Descobrir O Pico E O Faial Através Das Obras De Nemésio, Tabucchi, Romana Petri Ou Joel Neto

Reportagem de Elsa Furtado (Texto) e Tânia Fernandes (Fotos e Vídeo)

Açores dos Escritores

Ler faz-nos viajar, faz-nos sonhar e alguns livros, alguns escritores têm o dom de nos fazer alhear do mundo que nos rodeia e entrar verdadeiramente na estória que estamos a ler, ao ponto de nos esquecermos de onde estamos e nos sentirmos a passear pelas ruas e pelos lugares descritos e conviver com as personagens imaginadas, fazer parte da estória.

Muita das vezes ao ler um livro, sentimos que estamos no local onde se passa a acção, ou ficamos com uma vontade enorme de conhecer os locais, visitar os espaços, “conhecer” as personagens e às vezes, até ficar a saber  o que estava a sentir ou a pensar o autor quando escreveu determinada obra ou criou determinada personagem, o seu estado de alma, o seu interior.

Desde há muitos anos os Açores atraíram vários escritores, nacionais e estrangeiros, para além dos locais e os inspiraram a escrever obras que marcaram o nosso imaginário literários e a criar personagens para sempre eternas.

Para os fãs de Literatura e não só, vai ser possível entrar e “mergulhar” agora em algumas obras cuja estória se passa nos Açores, e penetrar no universo de alguns romances escritos por autores conhecidos como Vitorino Nemésio, Mark Twain, António Tabucci, Romana Petri ou Joel Neto, num programa da autoria de Luís Daniel.

Começamos a nossa aventura numa viagem pelas ilhas do Faial e do Pico, a piscar o olho a São Jorge (se por ventura houver ligação de barco) com o novo programa turístico – cultural: Açores dos Escritores.

Açores dos Escritores

O programa convida-nos a mergulhar no universo de algumas obras e autores que escolheram os Açores como cenário e conhecer algumas personagem das suas estórias, dos seus romances, durante três dias mergulhamos numa viagem com muitas surpresas e descobertas onde o verde, o mar e a insularidade são também protagonistas.

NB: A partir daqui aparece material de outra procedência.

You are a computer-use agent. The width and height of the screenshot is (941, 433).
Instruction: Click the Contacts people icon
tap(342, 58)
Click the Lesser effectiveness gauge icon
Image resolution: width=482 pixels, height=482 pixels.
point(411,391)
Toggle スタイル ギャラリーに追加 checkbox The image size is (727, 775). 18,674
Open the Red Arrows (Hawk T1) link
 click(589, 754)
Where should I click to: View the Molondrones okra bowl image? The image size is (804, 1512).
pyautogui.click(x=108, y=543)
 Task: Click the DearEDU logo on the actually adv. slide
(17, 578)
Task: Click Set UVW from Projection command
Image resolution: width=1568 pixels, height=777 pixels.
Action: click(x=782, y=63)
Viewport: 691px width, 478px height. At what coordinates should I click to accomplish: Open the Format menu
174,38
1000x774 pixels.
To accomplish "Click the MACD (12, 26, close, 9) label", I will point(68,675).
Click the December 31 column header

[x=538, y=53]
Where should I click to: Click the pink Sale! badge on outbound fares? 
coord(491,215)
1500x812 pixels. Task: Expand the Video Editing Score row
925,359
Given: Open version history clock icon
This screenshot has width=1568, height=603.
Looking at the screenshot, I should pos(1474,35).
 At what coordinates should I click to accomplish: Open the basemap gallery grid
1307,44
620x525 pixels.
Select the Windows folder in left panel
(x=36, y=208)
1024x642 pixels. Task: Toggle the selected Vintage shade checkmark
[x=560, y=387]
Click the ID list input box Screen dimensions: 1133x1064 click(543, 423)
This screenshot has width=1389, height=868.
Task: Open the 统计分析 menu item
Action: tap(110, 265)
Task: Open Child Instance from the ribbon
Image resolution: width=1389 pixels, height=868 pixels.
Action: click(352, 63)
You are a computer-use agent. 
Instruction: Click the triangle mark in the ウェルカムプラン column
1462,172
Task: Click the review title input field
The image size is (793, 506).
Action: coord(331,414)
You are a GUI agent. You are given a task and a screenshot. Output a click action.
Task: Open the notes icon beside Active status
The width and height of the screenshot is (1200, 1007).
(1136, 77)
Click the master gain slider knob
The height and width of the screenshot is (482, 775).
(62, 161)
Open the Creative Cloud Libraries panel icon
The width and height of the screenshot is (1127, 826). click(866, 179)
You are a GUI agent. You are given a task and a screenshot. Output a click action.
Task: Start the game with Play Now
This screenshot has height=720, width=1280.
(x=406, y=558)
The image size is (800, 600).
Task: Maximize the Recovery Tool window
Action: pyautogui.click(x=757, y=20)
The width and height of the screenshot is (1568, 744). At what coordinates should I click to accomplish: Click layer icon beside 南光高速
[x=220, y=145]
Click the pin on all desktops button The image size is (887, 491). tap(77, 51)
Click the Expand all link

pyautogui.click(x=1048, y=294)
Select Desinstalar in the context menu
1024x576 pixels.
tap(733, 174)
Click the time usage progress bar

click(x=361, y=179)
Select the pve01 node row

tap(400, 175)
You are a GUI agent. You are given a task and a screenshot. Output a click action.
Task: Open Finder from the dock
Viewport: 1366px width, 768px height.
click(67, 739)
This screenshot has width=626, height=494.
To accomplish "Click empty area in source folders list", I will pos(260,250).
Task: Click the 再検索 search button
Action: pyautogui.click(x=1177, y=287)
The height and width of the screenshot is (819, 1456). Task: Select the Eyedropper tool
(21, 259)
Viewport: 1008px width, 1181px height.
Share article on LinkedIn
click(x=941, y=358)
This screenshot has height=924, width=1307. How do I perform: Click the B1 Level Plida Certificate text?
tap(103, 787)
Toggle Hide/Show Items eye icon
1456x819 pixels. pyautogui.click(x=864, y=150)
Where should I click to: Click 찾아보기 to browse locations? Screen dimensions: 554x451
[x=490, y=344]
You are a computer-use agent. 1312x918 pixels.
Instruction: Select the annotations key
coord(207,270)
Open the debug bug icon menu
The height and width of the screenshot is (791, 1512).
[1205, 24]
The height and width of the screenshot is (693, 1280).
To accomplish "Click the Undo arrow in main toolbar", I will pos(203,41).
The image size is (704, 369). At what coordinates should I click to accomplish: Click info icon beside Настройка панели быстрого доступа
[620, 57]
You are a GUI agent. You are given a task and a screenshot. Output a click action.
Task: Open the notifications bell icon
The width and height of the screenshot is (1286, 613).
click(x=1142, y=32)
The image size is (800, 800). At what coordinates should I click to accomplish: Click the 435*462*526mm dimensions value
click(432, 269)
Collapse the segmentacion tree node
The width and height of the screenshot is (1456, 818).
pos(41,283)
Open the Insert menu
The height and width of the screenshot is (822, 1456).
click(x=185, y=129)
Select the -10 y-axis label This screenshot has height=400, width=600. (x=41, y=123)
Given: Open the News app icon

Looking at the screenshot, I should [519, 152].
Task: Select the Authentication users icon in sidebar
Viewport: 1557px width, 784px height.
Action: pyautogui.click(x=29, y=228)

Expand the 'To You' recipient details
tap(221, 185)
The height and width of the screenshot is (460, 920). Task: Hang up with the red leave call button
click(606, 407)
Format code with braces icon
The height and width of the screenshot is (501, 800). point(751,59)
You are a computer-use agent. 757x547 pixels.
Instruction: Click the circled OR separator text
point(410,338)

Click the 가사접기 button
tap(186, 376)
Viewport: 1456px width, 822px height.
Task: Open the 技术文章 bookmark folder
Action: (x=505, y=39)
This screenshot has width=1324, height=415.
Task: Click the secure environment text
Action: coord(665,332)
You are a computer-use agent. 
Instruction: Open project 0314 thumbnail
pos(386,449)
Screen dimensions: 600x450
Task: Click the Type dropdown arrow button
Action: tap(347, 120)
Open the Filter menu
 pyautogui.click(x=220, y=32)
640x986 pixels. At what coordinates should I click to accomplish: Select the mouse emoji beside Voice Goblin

Começamos a nossa aventura no Faial, na companhia de Raul Brandão com As Ilhas Desconhecidas e a A Viagem dos Inocentes de Mark Twain e ainda Vitorino Nemésio, pela parte rural da ilha do Faial. Vamos até ao Monte de Espalamaca e paramos no Miradouro Nossa Senhora da Conceição, onde somos surpreendidos pela característica Mulher do Capote e onde nos deslumbramos com a vista da Horta. As palavras dos escritores citados fazem-nos companhia, a par do vento que passa.

Açores dos Escritores

O mesmo vento que fazia girar as velas dos moinhos de vento que vamos encontrando pelo caminho, num vale onde os moinhos são mais que moinhos, são também testemunho da presença flamenga na ilha, e da mistura de flamengos com portugueses.

O vermelho destes “gigantes”, o mar e o verde foram imortalizados nas palavras de Mark Twain, agora recordadas numa leitura no local. Fechamos os olhos, e conseguimos imaginar aqui Twain e Brandão e o que sentiram ao ver esta paisagem sem igual, com as ilhas vizinhas a espreitar ao longe.

Segue-se uma pausa para almoço, o Restaurante Pasquinha em Canada do Mestre foi o local escolhido, onde nos deliciámos com uma saborosa sopa de legumes e um delicioso bife de atum.

Açores dos Escritores

Para a tarde fica reservada  a visita ao Centro de Interpretação do Vulcão dos Capelinhos. Os vulcões e as suas erupções marcaram e muito a vivência e a vida dos Açoreanos, especialmente por este lado do arquipélago, desde a incerteza à emigração, é raro o escritor açoreano que não transpôs para palavras esta relação de angústia e incerteza.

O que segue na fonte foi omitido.